I think it depends upon whether we use common sense about reforms. I think there is almost no evidence of common sense in the way these 'reforms' have been perpetrated on the American public. In what other sphere of life have we allowed a few individuals with admittedly well-meaning and optimistic plans for the future proceed without public approval, comment, and consultation with the very people that reform will supposedly help? The scale of hubris is unbelievable when Gates makes comments like:
"Well, there's a lot of issues about governance, whether it's school boards or unions where you want to allow for experimentation in terms of pay procedures, management procedures to really prove out new things. As those things start working on behalf of the students, then I believe that the majority of teachers and voters will be open-minded to these new approaches. And so, we have to take it a step at a time. They have to give us the opportunity for this experimentation." [ Source: http://transcripts.cnn.com/TRANSCRIPTS/0812/03/sitroom.01.html ]

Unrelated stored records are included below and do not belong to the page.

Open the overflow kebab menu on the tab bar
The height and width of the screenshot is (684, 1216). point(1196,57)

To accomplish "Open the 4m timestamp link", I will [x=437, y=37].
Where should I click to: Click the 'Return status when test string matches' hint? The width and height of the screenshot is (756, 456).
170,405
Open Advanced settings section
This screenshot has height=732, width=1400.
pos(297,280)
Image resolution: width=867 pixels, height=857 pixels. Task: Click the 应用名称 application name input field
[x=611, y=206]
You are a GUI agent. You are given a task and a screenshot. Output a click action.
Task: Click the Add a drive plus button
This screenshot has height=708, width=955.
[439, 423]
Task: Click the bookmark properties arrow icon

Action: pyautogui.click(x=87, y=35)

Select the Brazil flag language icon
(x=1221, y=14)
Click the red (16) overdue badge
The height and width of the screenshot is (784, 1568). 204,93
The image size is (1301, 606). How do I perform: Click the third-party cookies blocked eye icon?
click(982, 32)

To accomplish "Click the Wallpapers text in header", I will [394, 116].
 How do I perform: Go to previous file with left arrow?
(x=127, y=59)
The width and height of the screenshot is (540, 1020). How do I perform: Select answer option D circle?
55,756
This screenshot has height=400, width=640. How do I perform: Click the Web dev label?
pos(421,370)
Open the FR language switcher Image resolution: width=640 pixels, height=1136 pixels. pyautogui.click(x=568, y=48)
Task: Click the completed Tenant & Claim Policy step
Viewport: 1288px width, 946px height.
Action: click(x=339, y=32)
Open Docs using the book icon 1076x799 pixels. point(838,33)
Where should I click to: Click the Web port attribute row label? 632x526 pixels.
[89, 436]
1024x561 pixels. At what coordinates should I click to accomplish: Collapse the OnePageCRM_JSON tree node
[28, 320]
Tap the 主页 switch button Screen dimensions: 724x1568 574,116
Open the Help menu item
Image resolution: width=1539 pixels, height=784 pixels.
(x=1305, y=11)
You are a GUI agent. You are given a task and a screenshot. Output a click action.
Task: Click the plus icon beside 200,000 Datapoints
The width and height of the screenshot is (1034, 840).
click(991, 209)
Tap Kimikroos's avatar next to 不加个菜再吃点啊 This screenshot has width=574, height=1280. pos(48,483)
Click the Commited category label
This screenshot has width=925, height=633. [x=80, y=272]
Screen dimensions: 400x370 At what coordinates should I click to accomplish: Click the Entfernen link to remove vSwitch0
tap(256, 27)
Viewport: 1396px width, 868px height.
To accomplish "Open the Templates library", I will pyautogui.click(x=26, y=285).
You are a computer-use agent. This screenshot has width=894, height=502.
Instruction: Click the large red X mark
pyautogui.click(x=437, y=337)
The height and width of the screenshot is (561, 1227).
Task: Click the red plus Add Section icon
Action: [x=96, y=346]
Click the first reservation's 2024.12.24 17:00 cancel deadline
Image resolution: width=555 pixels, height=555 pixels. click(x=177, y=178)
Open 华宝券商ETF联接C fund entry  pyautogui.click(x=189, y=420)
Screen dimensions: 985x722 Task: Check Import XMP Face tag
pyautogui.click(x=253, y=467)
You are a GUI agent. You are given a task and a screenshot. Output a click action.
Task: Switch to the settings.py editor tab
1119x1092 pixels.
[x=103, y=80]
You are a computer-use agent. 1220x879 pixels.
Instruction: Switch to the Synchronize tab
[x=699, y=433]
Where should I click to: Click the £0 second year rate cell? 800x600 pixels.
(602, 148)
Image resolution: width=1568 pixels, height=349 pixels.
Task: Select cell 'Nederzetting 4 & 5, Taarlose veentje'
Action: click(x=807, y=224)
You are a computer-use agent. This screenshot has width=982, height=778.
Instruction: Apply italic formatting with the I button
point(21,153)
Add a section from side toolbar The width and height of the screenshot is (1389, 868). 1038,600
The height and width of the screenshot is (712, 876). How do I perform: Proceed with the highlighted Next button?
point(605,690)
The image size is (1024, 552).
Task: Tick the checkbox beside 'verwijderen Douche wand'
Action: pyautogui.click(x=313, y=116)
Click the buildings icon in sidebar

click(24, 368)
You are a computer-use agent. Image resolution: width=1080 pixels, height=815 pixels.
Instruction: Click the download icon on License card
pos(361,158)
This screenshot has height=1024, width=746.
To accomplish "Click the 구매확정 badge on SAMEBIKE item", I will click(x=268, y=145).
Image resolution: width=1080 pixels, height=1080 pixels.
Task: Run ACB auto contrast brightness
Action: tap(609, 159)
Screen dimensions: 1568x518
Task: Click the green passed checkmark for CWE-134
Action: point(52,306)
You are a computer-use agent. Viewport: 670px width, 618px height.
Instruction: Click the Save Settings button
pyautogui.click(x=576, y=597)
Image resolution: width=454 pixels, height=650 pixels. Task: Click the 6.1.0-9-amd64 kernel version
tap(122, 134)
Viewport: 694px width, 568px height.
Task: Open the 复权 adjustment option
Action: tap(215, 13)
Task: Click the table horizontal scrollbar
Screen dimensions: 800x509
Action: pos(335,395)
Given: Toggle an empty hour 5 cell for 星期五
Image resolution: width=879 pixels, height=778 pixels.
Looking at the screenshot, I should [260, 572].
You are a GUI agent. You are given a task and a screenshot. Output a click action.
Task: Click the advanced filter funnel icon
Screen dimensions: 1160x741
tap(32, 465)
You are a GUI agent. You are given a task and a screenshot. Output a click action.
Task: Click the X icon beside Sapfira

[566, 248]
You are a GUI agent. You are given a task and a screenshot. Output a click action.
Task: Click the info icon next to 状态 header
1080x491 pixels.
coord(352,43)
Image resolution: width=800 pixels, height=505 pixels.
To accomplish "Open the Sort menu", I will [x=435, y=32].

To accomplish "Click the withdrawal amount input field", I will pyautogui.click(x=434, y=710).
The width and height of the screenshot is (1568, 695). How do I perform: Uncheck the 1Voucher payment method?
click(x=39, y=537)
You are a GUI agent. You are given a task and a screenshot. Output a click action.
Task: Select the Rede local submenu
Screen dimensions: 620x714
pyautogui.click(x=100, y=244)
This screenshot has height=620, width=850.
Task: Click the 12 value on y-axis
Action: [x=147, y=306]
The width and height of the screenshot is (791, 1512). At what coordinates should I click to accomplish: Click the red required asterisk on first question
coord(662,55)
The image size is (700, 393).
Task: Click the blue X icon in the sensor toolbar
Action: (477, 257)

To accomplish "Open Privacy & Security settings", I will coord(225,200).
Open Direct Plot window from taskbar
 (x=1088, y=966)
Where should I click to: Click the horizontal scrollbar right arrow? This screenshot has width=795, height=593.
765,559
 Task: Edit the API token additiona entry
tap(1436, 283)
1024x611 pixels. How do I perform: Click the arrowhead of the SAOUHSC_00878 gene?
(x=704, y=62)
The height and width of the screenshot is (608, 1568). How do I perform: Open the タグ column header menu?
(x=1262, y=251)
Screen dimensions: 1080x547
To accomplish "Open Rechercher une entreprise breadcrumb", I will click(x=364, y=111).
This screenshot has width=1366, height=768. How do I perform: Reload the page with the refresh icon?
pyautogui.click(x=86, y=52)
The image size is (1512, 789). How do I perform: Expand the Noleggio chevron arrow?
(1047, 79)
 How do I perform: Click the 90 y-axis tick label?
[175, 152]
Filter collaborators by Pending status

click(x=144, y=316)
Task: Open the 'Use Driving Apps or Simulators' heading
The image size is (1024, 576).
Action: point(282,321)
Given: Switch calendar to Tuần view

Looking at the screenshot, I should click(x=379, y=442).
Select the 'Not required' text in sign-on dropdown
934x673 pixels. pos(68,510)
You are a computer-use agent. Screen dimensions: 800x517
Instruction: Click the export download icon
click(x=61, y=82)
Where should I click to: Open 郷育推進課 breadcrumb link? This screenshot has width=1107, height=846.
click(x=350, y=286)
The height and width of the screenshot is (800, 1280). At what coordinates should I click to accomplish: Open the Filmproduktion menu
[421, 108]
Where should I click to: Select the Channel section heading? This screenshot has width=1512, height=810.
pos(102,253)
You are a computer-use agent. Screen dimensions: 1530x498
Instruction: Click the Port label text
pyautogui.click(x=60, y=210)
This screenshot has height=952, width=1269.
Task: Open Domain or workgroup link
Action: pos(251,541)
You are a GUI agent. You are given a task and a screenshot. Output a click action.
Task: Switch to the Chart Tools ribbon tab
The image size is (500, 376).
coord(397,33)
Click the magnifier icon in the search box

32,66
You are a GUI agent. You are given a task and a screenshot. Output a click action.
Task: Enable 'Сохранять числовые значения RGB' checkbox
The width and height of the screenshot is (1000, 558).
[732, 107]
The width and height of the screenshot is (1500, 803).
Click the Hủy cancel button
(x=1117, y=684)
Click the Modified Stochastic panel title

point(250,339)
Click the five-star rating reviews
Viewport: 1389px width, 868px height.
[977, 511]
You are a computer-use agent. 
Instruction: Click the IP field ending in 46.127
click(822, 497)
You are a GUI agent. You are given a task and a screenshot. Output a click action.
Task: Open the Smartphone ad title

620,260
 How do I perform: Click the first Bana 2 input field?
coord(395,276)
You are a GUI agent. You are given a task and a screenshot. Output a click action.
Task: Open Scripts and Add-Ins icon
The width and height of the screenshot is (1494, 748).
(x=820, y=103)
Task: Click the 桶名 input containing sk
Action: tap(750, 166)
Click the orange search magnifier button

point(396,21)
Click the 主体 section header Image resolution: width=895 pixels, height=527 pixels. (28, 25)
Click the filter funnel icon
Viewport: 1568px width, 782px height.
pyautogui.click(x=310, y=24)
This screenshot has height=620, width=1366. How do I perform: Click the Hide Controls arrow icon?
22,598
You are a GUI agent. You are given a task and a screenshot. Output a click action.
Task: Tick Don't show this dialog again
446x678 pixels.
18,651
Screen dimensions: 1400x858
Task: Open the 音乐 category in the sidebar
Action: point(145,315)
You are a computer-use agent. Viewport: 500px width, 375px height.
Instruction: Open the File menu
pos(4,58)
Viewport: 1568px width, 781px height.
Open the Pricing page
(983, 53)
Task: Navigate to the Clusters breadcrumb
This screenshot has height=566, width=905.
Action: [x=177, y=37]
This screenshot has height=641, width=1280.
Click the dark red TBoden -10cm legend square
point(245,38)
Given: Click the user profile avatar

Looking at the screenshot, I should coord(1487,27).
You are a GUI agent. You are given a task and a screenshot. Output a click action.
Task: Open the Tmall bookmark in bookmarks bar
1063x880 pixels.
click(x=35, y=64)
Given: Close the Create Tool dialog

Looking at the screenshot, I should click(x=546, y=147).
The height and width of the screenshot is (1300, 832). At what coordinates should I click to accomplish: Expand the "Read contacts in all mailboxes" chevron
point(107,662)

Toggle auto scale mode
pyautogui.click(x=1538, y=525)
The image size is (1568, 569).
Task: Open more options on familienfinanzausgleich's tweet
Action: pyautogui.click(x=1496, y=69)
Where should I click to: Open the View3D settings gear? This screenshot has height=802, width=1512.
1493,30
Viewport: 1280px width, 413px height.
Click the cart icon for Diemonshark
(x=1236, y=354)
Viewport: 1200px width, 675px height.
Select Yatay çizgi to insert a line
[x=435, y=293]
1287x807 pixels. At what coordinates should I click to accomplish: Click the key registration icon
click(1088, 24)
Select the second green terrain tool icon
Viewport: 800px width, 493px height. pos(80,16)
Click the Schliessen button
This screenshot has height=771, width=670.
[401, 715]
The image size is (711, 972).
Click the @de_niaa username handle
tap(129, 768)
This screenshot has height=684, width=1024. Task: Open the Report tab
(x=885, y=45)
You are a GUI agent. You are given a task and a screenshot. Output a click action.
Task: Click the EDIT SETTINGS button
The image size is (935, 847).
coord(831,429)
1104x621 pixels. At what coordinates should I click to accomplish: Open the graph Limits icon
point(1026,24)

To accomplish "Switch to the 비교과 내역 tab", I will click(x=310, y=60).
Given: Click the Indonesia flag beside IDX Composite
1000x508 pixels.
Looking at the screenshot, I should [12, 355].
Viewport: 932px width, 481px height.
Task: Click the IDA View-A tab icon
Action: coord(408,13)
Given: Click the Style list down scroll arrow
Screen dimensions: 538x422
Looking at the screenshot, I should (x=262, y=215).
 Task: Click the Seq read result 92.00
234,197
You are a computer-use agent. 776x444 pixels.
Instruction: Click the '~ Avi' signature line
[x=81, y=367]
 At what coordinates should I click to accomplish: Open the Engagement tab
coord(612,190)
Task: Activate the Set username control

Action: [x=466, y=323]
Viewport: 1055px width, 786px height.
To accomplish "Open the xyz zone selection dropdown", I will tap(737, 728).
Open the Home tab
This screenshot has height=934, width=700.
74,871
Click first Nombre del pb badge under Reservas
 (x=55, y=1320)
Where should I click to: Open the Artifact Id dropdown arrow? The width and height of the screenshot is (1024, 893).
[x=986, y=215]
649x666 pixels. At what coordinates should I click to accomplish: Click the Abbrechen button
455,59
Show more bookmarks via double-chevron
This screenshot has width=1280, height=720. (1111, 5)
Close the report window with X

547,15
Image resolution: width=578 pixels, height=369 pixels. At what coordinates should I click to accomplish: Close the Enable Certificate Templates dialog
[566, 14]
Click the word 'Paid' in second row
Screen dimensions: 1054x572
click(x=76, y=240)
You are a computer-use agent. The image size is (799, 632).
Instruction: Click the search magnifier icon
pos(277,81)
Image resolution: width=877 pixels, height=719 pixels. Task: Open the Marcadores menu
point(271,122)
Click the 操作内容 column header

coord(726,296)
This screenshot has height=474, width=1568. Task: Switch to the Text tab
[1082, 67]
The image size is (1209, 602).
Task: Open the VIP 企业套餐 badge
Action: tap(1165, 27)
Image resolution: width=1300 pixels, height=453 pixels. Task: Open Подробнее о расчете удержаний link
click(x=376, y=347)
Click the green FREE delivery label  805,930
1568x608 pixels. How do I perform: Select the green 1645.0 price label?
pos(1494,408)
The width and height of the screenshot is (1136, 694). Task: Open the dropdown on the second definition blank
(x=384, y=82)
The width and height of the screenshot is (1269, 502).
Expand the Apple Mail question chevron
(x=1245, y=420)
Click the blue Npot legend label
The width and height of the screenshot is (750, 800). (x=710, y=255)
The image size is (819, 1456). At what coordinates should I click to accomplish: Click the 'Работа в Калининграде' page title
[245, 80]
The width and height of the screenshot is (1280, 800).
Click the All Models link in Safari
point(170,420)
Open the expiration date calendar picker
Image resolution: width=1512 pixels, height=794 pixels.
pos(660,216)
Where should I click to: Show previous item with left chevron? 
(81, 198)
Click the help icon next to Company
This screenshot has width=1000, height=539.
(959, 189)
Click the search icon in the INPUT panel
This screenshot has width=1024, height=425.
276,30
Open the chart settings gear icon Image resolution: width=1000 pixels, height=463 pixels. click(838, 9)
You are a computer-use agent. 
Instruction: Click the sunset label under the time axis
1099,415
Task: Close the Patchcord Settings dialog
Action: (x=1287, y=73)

Really? Why do we have to turn our educational future over to Bill Gates? Here's where the plan proved to be really well-devised:
"The cities where our foundation has put the most money in, is where there's a single person responsible - in New York, Chicago, Washington, DC, the mayor has responsibility for the school system, and so instead of having a committee of people, you have that one person. And that's where we've seen the willingness to take on some of the older practices and try new things, and we've seen very good results in all three of those cities, so there are some lessons that have already been learned. We need to make more investments, and I do think the teachers will come along, because after all they're there because they believe in helping the students as well." [Same source].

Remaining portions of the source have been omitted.